Question de M. DÉTRAIGNE Yves (Marne - UC) publiée le 29/10/2020
M. Yves Détraigne souhaite appeler l'attention de M. le ministre de l'agriculture et de l'alimentation sur la nécessité de prendre en compte l'évolution de la politique foncière nationale.
Malgré quelques avancées législatives timides ces dernières années, les représentants du monde agricole appellent de leurs vœux une loi foncière ambitieuse avant 2022 dont l'objectif serait de lutter contre les concentrations excessives et les accaparements fonciers.
La fédération nationale des syndicats des exploitants agricoles (FNSEA), les jeunes agriculteurs, l'assemblée permanente des chambres d'agriculture (APCA) et la fédération nationale des sociétés d'aménagement foncier et d'établissements ruraux (SAFER) travaillent ensemble depuis trois ans sur des propositions allant en ce sens.

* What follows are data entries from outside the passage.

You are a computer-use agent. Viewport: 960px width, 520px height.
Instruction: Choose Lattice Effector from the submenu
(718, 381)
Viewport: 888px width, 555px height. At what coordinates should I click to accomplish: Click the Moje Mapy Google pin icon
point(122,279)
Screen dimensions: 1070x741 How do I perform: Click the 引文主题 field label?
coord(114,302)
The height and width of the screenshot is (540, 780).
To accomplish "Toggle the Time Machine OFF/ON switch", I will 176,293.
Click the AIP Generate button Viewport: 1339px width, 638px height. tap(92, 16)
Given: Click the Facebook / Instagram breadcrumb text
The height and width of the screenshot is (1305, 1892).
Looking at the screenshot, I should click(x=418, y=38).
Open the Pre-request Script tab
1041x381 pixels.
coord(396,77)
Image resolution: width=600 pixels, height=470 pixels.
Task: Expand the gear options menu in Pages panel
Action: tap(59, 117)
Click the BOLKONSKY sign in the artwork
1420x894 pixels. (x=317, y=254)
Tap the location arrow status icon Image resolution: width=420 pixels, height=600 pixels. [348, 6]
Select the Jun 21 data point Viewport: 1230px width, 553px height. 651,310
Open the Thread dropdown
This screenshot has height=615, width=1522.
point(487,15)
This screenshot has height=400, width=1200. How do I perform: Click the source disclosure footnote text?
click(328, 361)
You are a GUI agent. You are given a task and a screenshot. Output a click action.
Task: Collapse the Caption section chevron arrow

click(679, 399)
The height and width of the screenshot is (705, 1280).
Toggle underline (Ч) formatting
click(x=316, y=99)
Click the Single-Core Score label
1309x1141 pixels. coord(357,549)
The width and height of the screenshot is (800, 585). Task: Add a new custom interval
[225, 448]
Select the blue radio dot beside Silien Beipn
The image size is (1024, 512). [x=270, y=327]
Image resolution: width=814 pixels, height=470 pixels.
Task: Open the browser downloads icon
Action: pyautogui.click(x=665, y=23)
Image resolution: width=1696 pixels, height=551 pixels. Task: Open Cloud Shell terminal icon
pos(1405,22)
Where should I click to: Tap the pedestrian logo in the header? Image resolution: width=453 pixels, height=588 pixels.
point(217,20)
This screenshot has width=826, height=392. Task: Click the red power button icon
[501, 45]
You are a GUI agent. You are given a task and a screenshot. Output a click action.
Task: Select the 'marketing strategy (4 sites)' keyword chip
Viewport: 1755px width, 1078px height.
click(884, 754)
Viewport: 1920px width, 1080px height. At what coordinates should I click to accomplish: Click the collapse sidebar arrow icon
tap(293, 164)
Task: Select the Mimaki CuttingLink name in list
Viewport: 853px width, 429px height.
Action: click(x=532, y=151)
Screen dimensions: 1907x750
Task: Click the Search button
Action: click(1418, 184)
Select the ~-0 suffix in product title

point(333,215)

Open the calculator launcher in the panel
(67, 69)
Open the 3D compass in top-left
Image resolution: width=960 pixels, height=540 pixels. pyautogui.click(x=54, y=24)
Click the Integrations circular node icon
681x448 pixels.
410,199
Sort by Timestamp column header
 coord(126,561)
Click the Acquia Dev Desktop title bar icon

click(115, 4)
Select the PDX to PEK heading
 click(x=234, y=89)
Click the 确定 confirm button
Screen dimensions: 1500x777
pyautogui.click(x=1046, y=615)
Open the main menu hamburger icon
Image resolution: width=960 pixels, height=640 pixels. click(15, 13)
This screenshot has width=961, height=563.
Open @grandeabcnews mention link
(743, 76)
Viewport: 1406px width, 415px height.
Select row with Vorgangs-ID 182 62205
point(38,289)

Parmi les pistes proposées, ils évoquent la nécessaire refonte du contrôle des structures, mis en place dans les années 1960, afin de l'adapter à la montée en puissance du régime sociétaire des exploitations agricoles, sur lequel le contrôle des structures n'a que peu de contrôle.
La problématique foncière appelle aussi à une réflexion approfondie sur le travail à façon, la financiarisation du foncier agricole par l'intermédiaire d'investisseurs plus ou moins bien attentionnés, le renouvellement des générations, ainsi que la lutte contre l'artificialisation des terres.
Considérant que dans les cinq prochaines années, 50 % des agriculteurs devraient partir à la retraite, il convient de permettre une relève générationnelle dans les meilleures conditions.
En conséquence, il lui demande de quelle manière il entend répondre aux préoccupations du monde agricole sur cette problématique importante que constituent les outils de régulation du foncier agricole.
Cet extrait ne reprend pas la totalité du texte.